Follow these steps for perfect results
navel oranges
sliced
Nicoise olives
pitted and halved
paprika
fresh lemon juice
extra-virgin olive oil
fresh flat-leaf parsley
finely chopped
Slice off both ends of each orange.
Carefully slice downward following the curve of the fruit to remove rind and bitter white pith.
Slice each orange crosswise into about six rounds.
Arrange orange slices in overlapping rows on a serving platter.
Sprinkle evenly with halved Nicoise olives.
In a small bowl, combine paprika and lemon juice.
Whisk in olive oil until emulsified.
Add chopped parsley, and whisk to combine.
Drizzle dressing over oranges and olives.
Garnish with whole parsley leaves.
Serve immediately or chill for 5 minutes to allow flavors to meld.
Expert advice for the best results
Use high-quality olive oil for the best flavor.
Adjust the amount of paprika to your preference.
Chill the salad for a few minutes before serving to enhance the flavors.

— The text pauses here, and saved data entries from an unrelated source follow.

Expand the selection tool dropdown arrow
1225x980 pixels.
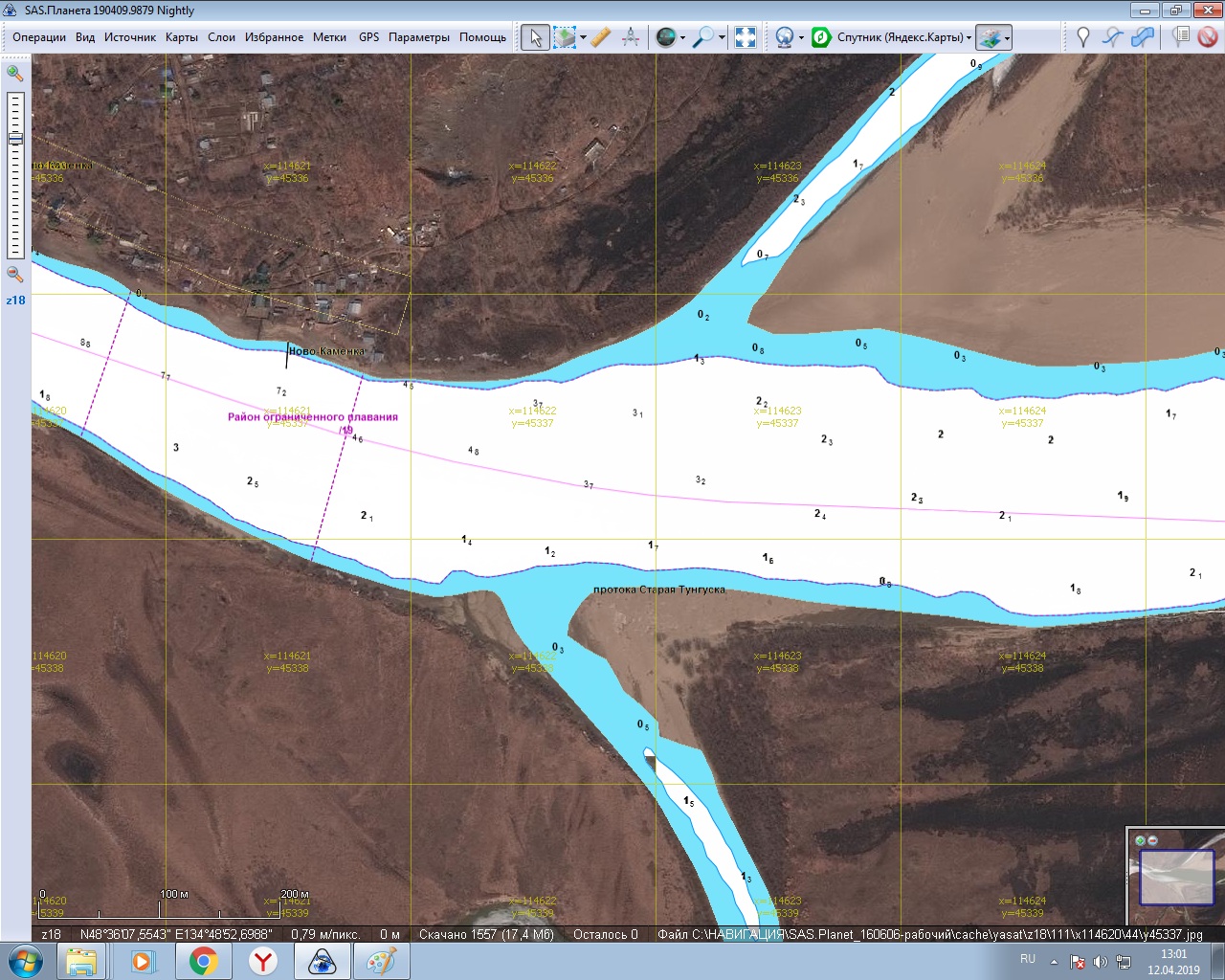pos(584,38)
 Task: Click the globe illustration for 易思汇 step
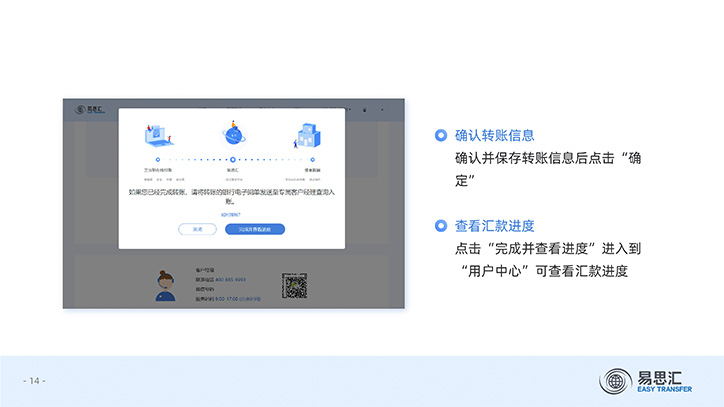[232, 133]
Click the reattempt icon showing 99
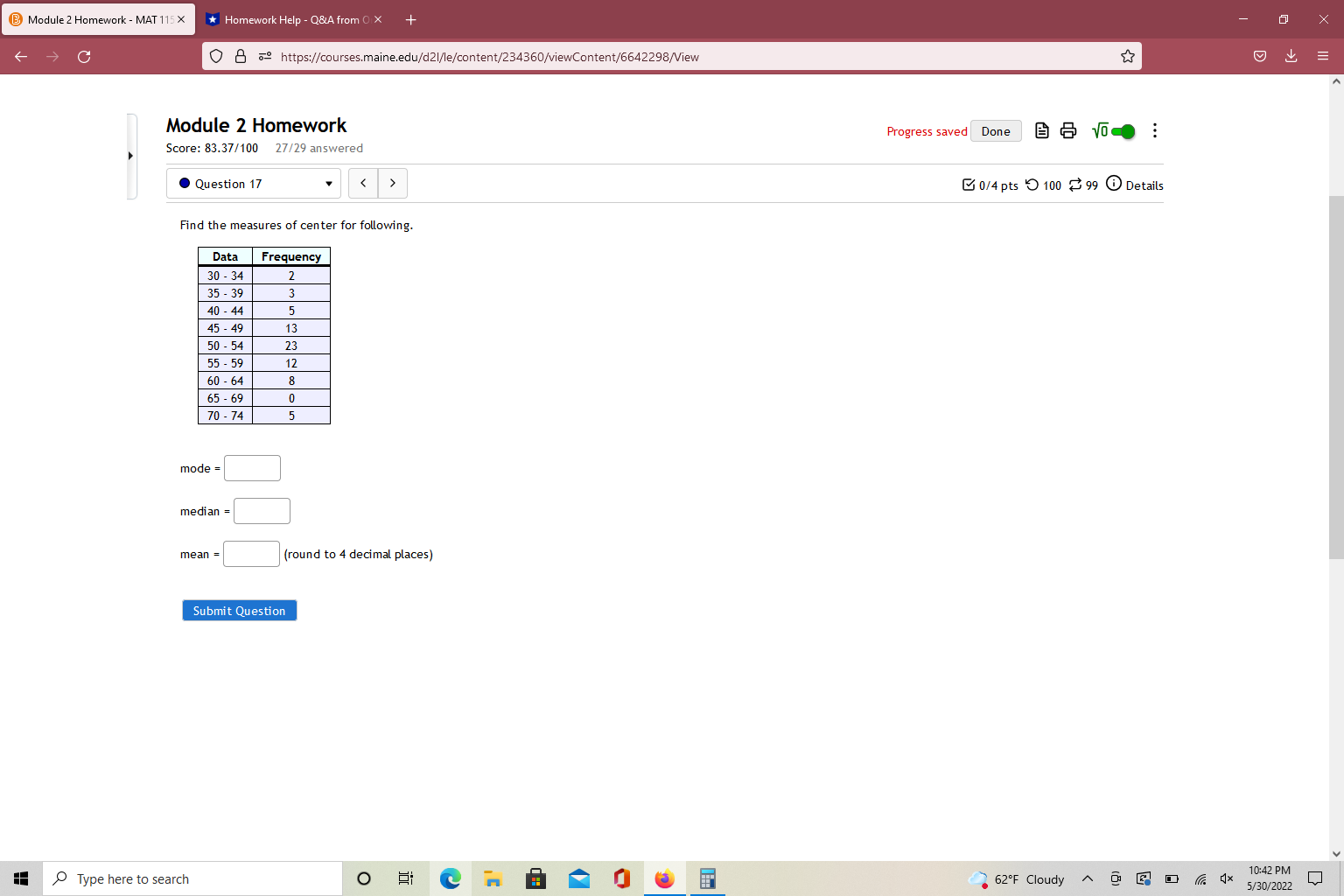 click(1074, 185)
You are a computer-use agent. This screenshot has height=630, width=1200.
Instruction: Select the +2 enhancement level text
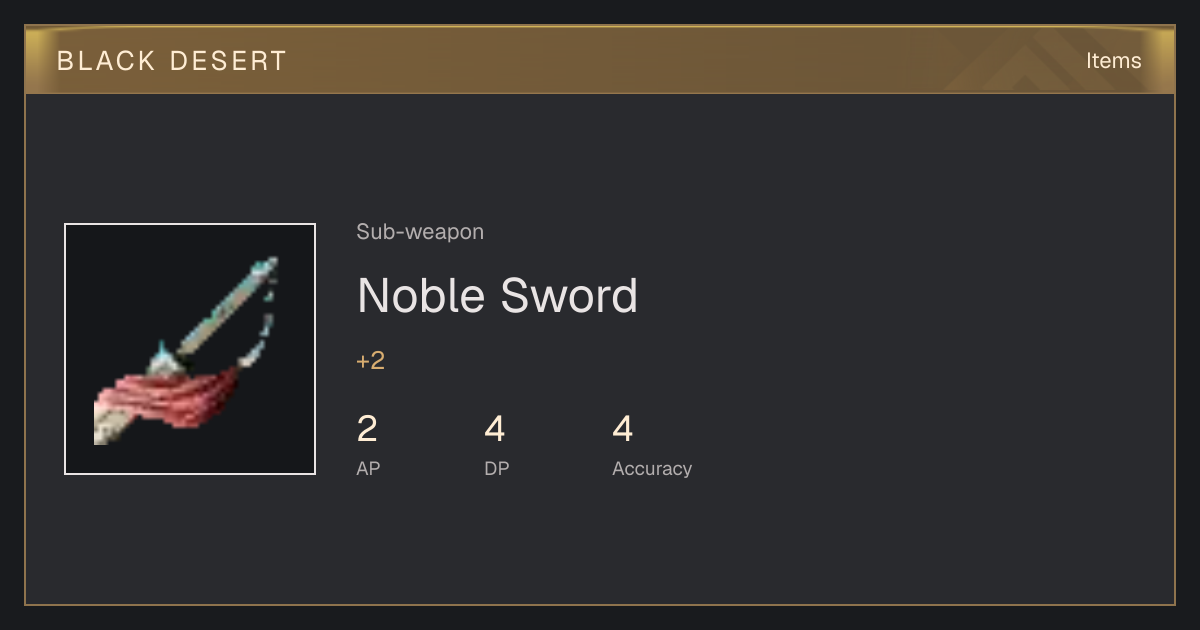coord(371,361)
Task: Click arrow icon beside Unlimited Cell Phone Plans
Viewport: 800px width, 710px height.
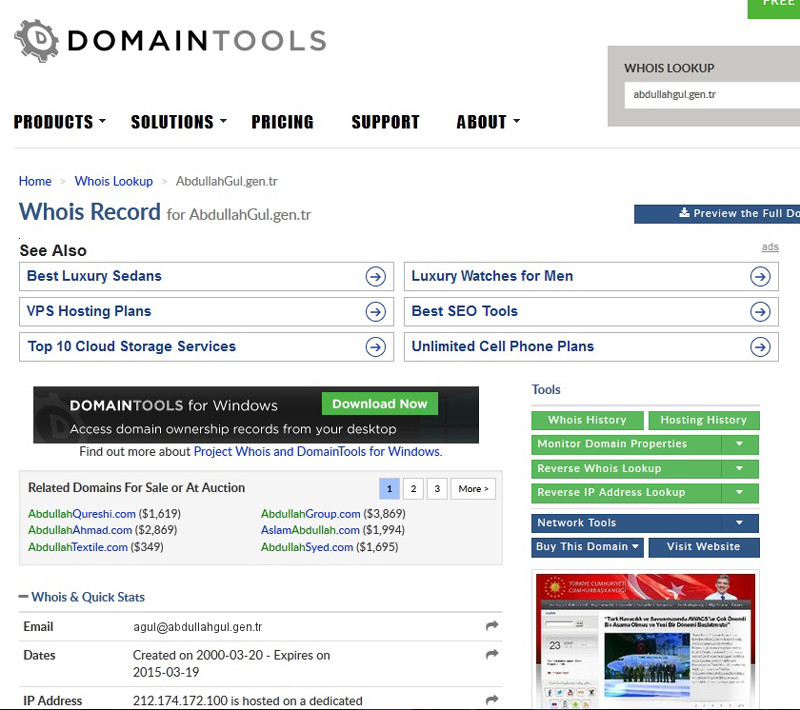Action: [760, 347]
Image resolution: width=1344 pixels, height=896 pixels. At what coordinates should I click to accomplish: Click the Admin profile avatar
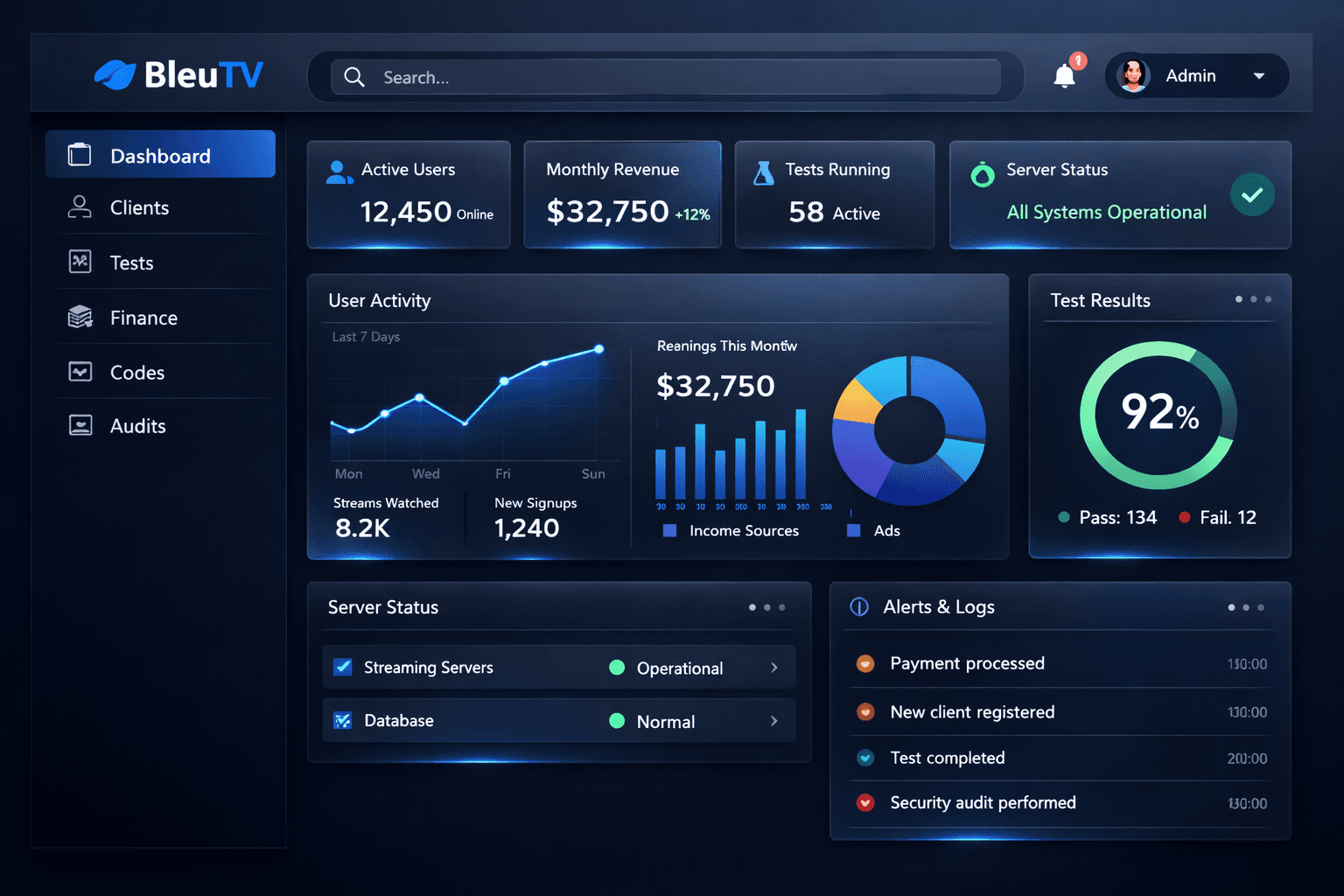pyautogui.click(x=1133, y=76)
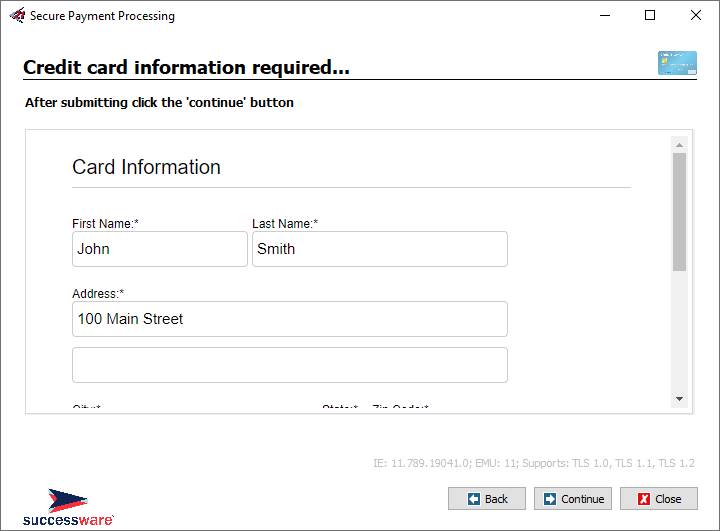This screenshot has width=720, height=531.
Task: Minimize the Secure Payment Processing window
Action: click(604, 16)
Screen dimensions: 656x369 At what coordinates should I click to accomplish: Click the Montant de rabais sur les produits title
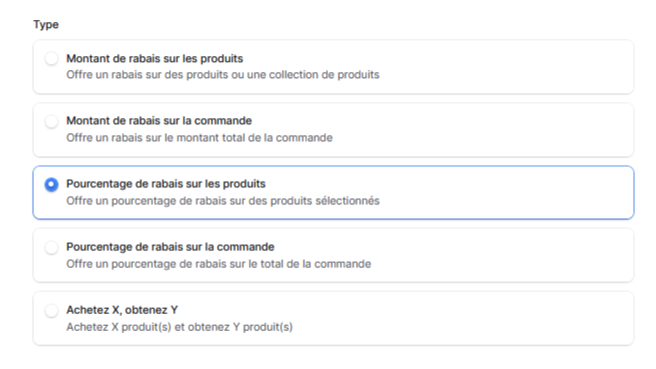click(x=154, y=59)
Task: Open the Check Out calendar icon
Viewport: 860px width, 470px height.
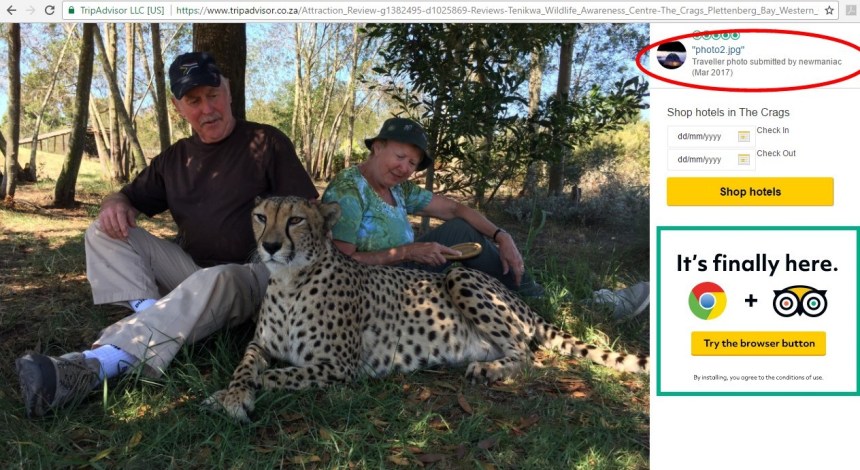Action: pos(743,159)
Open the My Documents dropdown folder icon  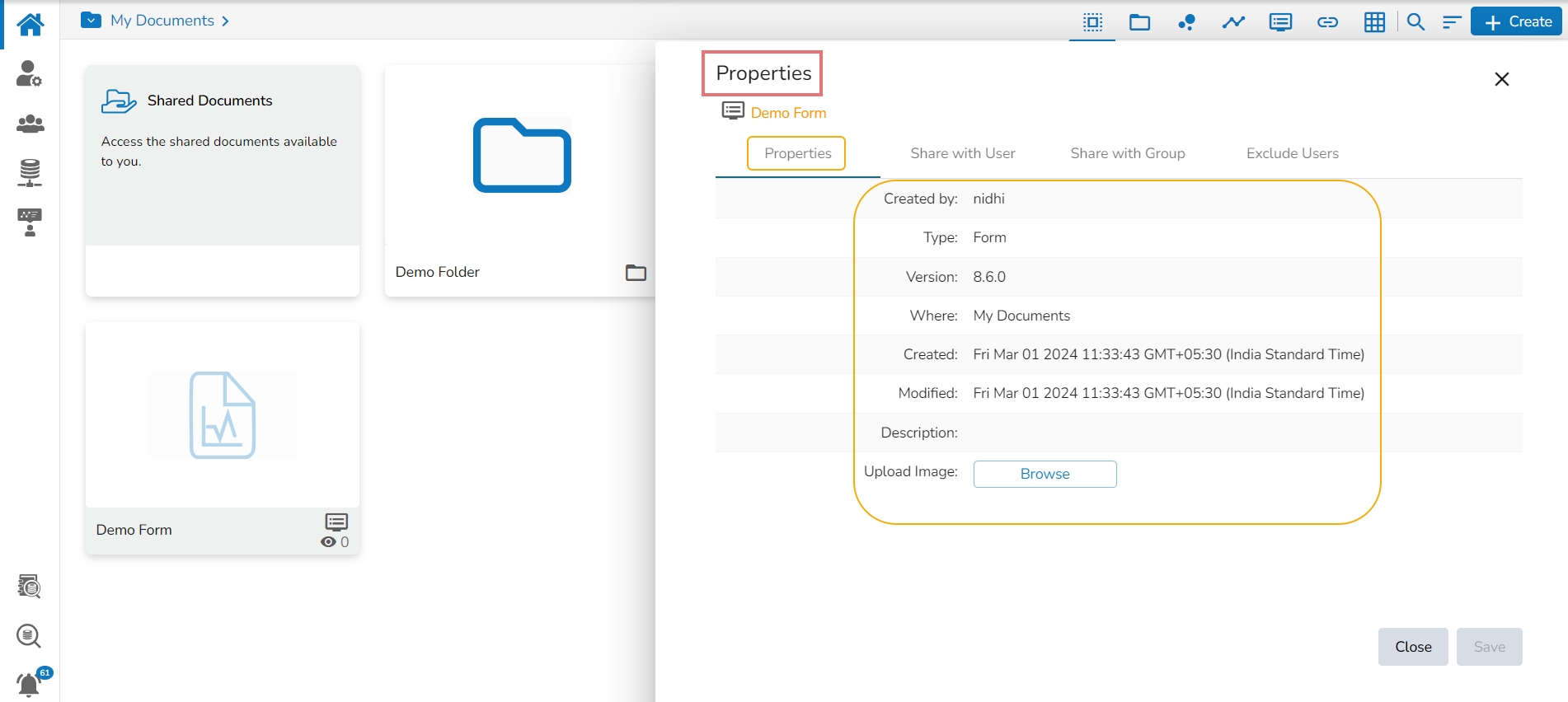click(x=91, y=20)
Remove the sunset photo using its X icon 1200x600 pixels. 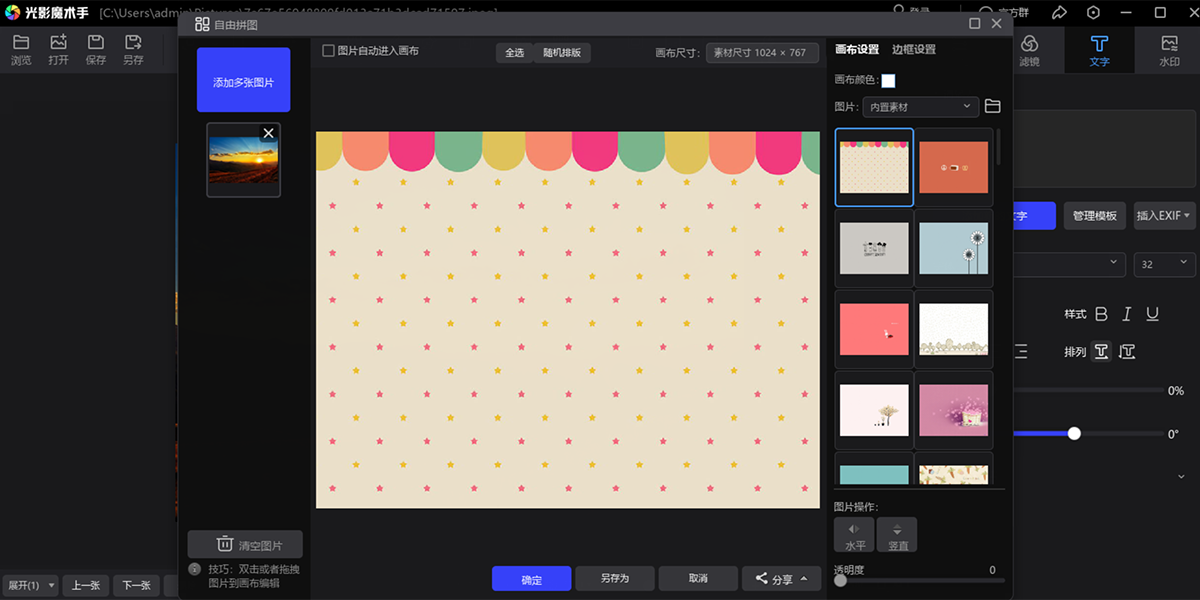click(268, 133)
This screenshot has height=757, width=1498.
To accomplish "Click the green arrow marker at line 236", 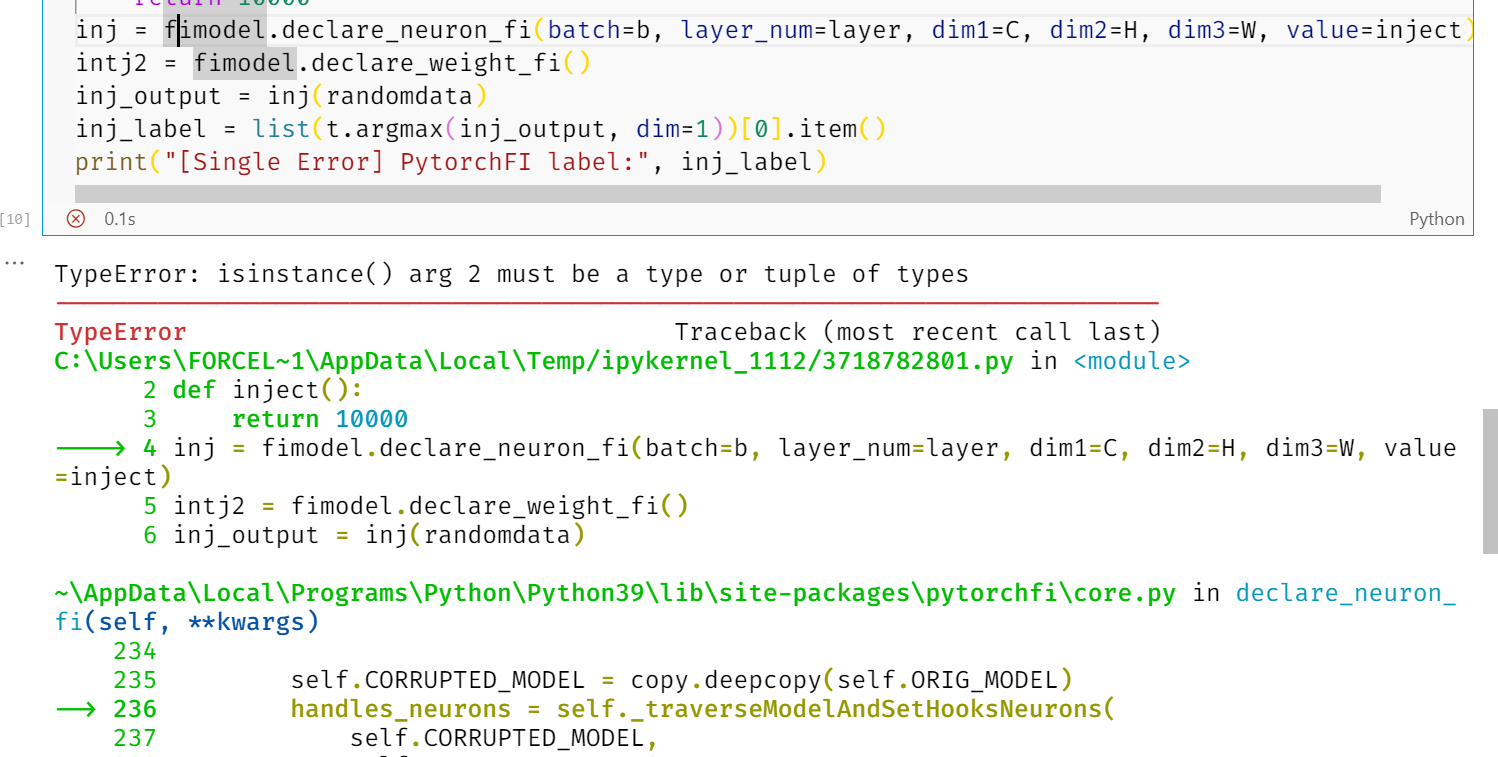I will [75, 709].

Everything you need to know before you start
5 minutes
Can be made a few hours in advance
Arrange the orange slices in a visually appealing pattern on the platter.
Serve as a light appetizer or side dish.
Pairs well with grilled chicken or fish.
Complements the citrus and olive flavors
Discover the story behind this recipe
Commonly served as a refreshing appetizer or light meal in Mediterranean countries.